Mort en direct de Jean Pormanove : Gabriel Attal propose les pires idées en réaction au drame

La mort de Jean Pormanove est un drame qui fait couler beaucoup d’encre depuis plusieurs jours. Forcément, les politiques s’en mêlent et Gabriel Attal propose une série de mesures pour le moins ubuesques. L’ancien Premier ministre dénonce des « réseaux sociaux devenus les nouveaux jeux du cirque » qui rendent les jeunes « addicts aux discours chocs et aux actes toujours plus violents ».

Jean Pormanove
© capture d’écran Instagram

Sur X, Gabriel Attal avance plusieurs mesures qui ont de quoi faire sourire tant elles semblent déconnectées de la réalité. La première, c’est l’instauration de « deux dépistages de l’addiction aux écrans, le premier à l’entrée du collège et le second au lycée ». On imagine mal comment les établissements pourraient mettre une telle mesure en place et surtout quels en seraient les bénéfices concrets, même si l’ancien Premier ministre ambitionne d’identifier en amont les comportements problématiques chez les adolescents.

Les idées de Gabriel Attal après la mort de Jean Pormanove font rire tout le monde

Le chef du parti Renaissance défend aussi « une interdiction stricte des réseaux sociaux avant 15 ans », alors que l’Australie a déjà sauté le pas et a récemment interdit YouTube aux mineurs. Gabriel Attal demande également un « couvre-feu numérique pour les 15-18 ans » et une « limitation forte du temps d’accès au réseau ».
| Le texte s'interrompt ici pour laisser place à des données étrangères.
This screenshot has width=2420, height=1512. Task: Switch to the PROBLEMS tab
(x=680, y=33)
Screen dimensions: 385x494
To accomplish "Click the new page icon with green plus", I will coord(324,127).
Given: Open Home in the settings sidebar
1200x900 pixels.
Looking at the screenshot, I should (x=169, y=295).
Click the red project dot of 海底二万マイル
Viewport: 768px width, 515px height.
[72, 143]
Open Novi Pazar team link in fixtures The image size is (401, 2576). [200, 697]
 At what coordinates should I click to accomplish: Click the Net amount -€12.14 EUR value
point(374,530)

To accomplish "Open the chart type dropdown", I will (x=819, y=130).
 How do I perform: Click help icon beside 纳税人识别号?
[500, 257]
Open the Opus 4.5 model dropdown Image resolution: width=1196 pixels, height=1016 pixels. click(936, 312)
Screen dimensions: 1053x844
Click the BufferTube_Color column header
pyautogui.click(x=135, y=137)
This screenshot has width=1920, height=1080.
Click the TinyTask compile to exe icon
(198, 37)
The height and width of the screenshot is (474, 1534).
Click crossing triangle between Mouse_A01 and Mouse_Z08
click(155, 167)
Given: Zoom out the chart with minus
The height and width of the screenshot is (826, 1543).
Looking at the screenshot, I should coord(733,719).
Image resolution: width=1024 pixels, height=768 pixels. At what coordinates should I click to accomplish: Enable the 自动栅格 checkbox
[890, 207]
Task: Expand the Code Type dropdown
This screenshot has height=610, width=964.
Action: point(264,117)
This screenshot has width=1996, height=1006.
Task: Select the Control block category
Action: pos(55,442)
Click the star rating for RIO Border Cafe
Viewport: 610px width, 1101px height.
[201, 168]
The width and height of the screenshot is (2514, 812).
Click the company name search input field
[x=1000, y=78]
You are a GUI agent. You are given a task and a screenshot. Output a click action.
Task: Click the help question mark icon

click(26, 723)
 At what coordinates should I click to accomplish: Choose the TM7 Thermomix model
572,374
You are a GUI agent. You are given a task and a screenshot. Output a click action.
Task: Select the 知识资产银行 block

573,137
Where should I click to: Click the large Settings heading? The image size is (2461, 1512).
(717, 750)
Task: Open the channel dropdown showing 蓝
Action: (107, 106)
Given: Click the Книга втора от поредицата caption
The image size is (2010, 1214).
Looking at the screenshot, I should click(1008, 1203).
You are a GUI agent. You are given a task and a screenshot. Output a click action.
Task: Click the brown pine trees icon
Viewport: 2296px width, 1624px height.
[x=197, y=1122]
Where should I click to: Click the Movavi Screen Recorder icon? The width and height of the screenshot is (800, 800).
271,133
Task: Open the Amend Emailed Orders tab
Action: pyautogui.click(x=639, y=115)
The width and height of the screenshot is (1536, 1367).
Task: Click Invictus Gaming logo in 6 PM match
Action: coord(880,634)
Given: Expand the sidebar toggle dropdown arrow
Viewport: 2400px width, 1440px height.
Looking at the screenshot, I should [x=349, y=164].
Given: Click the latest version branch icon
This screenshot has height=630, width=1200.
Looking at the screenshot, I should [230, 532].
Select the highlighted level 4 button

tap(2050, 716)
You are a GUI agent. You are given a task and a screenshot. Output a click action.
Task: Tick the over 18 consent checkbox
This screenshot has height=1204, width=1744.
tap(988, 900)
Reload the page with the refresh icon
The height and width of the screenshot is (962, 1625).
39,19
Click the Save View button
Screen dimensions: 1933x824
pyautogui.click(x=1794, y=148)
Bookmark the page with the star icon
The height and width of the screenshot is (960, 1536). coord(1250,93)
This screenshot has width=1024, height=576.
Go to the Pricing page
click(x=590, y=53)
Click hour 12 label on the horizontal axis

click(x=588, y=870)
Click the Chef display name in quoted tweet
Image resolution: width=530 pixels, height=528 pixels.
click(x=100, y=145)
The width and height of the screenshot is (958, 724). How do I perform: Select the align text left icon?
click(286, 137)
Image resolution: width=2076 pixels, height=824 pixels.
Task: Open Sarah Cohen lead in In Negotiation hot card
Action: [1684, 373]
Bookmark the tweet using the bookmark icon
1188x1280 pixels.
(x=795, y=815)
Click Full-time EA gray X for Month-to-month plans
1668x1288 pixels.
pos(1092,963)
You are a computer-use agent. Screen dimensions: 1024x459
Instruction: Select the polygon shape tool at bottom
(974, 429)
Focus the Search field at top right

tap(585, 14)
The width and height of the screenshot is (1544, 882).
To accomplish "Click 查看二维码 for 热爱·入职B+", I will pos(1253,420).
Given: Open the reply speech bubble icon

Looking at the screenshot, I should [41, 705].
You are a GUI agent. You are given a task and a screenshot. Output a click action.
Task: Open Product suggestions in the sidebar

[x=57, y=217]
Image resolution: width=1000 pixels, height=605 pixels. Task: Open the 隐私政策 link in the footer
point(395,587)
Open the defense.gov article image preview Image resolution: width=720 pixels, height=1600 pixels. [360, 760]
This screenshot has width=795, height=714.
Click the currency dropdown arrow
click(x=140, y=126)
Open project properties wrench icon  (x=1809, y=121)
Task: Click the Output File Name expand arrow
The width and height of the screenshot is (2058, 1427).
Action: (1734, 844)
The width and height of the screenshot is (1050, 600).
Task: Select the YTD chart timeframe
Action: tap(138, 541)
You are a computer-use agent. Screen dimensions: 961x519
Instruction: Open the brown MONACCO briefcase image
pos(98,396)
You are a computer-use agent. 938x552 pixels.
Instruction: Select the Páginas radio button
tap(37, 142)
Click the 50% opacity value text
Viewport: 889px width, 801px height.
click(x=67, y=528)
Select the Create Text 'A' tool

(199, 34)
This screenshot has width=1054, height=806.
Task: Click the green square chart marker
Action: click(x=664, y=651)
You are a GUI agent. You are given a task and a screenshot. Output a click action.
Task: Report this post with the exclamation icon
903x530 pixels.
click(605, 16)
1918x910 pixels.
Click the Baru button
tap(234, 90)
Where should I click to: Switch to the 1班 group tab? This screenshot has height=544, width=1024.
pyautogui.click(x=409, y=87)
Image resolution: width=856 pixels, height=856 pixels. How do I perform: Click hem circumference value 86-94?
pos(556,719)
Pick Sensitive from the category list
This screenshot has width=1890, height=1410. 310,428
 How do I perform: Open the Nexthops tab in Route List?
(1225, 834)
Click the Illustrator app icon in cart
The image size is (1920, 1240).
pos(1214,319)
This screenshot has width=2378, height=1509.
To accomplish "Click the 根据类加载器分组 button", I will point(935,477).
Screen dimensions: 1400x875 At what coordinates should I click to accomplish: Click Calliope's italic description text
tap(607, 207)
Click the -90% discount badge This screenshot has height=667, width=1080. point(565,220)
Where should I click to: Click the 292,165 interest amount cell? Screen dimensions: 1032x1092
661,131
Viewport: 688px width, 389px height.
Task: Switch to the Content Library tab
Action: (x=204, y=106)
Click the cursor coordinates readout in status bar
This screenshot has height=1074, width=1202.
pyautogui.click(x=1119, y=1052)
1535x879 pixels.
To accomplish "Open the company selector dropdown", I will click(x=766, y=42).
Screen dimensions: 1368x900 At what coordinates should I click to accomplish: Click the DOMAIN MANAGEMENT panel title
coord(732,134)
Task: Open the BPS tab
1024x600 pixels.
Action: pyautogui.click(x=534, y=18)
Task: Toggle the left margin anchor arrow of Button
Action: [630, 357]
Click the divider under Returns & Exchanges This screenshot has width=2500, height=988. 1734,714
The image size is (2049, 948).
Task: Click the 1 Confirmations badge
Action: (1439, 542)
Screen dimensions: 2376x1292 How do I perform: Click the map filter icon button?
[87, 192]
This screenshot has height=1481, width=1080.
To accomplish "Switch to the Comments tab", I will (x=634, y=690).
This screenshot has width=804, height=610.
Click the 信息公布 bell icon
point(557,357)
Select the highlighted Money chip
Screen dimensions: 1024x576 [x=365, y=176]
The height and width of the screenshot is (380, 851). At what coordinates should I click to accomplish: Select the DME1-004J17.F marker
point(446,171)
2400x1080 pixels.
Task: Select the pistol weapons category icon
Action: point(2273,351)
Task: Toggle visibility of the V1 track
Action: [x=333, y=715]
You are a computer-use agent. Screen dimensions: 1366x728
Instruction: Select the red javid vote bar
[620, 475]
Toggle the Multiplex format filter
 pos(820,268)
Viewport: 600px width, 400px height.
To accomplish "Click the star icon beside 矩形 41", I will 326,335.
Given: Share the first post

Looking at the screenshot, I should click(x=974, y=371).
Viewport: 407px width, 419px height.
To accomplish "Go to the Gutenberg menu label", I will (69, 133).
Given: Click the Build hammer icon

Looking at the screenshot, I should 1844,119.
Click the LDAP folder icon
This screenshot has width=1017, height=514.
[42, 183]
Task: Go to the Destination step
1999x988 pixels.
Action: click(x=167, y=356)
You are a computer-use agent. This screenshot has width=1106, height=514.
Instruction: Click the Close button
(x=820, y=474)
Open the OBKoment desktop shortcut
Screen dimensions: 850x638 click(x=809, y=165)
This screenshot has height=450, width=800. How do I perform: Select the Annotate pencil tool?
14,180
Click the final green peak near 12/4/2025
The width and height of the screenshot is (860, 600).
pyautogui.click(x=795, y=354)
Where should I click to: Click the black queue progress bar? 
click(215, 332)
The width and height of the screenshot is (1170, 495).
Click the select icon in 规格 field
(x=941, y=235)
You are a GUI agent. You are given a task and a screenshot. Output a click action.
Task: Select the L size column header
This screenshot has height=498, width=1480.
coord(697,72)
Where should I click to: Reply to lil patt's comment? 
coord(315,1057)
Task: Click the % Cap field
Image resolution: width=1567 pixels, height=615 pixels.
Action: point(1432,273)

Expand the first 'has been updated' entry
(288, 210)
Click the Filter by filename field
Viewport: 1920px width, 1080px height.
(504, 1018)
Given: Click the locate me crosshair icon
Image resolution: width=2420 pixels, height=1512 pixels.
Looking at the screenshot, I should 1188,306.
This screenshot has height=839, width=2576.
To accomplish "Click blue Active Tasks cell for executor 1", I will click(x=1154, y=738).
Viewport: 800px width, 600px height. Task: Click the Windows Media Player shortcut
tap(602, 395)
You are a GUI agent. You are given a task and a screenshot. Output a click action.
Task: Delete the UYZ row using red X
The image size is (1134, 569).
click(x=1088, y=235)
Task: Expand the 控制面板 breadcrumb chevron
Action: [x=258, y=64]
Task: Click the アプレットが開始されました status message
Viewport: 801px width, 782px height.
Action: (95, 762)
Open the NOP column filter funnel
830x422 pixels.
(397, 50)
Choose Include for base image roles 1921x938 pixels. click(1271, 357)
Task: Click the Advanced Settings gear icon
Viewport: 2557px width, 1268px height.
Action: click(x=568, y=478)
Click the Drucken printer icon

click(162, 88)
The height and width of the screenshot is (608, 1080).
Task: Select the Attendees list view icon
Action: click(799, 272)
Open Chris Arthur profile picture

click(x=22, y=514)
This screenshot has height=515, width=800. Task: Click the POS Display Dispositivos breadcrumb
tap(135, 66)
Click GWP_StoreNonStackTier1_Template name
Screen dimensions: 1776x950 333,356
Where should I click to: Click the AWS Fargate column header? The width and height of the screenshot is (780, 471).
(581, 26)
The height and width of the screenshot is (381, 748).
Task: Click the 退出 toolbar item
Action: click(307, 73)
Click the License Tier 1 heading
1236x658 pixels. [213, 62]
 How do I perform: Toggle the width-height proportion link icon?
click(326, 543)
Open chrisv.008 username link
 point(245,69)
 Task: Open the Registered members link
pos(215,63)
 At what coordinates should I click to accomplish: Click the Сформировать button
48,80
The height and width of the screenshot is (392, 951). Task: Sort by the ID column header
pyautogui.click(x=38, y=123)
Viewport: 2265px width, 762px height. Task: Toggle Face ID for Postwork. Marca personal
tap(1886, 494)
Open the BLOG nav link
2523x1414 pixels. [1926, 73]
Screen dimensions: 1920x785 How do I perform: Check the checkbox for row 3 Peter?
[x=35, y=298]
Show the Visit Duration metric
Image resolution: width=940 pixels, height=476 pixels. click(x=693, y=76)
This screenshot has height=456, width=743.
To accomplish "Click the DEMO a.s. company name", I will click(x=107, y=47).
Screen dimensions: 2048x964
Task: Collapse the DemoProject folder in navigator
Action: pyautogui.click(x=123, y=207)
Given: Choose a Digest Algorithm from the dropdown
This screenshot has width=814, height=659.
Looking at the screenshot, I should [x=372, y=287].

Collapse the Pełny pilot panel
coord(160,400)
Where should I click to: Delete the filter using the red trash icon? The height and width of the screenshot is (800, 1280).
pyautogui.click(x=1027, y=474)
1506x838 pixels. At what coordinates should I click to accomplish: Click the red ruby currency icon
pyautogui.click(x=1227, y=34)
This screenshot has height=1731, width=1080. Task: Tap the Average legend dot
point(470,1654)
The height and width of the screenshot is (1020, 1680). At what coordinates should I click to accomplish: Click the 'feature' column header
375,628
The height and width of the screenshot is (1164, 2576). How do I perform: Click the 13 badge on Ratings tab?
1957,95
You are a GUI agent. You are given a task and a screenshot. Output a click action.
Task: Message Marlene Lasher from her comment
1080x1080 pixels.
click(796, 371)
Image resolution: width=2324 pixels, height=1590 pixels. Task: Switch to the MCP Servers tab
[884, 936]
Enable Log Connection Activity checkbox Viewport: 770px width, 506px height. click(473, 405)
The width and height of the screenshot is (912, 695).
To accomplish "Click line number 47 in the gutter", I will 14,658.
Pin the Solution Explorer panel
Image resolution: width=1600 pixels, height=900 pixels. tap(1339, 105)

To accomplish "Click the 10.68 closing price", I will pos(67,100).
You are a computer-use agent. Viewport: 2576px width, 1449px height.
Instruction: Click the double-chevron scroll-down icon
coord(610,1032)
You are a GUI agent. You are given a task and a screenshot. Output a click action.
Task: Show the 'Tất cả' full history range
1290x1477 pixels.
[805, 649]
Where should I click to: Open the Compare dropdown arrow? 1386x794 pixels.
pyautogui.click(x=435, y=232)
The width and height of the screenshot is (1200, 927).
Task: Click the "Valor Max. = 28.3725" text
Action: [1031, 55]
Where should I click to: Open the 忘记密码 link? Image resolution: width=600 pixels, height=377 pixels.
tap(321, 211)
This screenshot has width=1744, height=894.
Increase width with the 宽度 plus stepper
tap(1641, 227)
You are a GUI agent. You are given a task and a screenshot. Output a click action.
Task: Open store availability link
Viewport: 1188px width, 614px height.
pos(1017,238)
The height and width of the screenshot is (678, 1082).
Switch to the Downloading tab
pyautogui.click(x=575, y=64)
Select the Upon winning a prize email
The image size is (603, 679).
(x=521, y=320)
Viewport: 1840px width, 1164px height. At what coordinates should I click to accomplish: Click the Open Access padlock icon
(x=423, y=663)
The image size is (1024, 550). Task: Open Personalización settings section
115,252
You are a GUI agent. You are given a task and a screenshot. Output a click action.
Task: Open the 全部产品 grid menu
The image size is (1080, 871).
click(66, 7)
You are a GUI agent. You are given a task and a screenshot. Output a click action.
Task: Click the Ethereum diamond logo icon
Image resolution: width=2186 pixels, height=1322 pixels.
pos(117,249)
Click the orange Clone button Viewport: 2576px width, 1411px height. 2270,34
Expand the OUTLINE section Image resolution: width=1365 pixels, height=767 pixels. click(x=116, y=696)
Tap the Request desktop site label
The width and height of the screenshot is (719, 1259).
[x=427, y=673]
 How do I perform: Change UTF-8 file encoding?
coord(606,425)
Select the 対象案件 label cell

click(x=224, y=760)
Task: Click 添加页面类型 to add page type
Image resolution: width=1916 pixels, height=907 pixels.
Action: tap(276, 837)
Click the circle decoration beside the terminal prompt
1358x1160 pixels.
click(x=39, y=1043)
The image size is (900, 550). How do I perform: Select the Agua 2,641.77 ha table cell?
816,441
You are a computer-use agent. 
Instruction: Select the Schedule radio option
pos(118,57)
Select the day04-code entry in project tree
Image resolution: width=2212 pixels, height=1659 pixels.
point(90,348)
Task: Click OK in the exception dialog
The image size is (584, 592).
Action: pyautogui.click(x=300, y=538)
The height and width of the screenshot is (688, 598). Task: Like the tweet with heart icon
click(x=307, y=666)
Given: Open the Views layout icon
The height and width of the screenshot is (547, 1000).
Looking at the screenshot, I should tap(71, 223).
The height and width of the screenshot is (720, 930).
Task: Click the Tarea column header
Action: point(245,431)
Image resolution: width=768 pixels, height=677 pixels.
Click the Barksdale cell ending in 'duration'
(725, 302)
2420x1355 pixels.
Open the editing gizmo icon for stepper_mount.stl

Mais la mesure la plus moquée en ligne reste le « passage en noir et blanc des images après 30 minutes d’utilisation consécutive ». Comment justifie-t-il une telle idée ? « Moins de couleurs, moins de dopamine, moins d’addiction », explique-t-il. Selon Gabriel Attal, la réduction des stimuli visuels en serait le bénéfice principal. L’ancien locataire de Matignon souhaite aussi instaurer « une taxe sur les plateformes pour financer la recherche sur l’addiction aux écrans et pour la santé mentale ». En gros : faire payer les géants de la tech qui proposent des réseaux sociaux dans l’Hexagone.

Pour rappel, Jean Pormanove est décédé en plein live après des mois de sévices de ses comparses, dont la tête pensante qui se fait appeler « Naruto ». Une enquête a eu lieu et l’autopsie a écarté l’hypothèse d’un décès directement lié aux violences répétées. C’est sur Kick que Jean Pormanove diffusait ses lives et participait à des défis particulièrement extrêmes et dérangeants. On y voyait l’homme humilié physiquement et psychologiquement, et sa mort en direct a provoqué l’horreur en ligne.

Kick se retrouve donc sous le feu des critiques et les politiques s’emparent du sujet. Pourtant, Mediapart avait alerté dès 2024 à propos des lives de Jean Pormanove et l’Arcom n’a rien fait, alors que les sévices étaient diffusés publiquement. Des extraits étaient même partagés sur d’autres réseaux sociaux comme TikTok ou X sans qu’aucune action ne soit prise.

  • La mort en direct de Jean Pormanove sur Kick secoue l’opinion publique, relançant les critiques contre la plateforme et l’inaction de l’Arcom, alors que Mediapart avait déjà alerté en 2024 sur les sévices subis et diffusés publiquement.
  • Gabriel Attal, ex-Premier ministre et chef de Renaissance, propose une série de mesures jugées irréalistes : dépistages obligatoires de l’addiction aux écrans, interdiction stricte des réseaux sociaux avant 15 ans, couvre-feu numérique pour les 15-18 ans, et même passage en noir et blanc des écrans après 30 minutes d’usage.
  • Il défend aussi une taxe sur les géants du numérique pour financer la recherche et la santé mentale. Mais ses annonces, largement moquées en ligne, sont perçues comme déconnectées face à la gravité du drame Pormanove et aux critiques visant Kick et les autorités.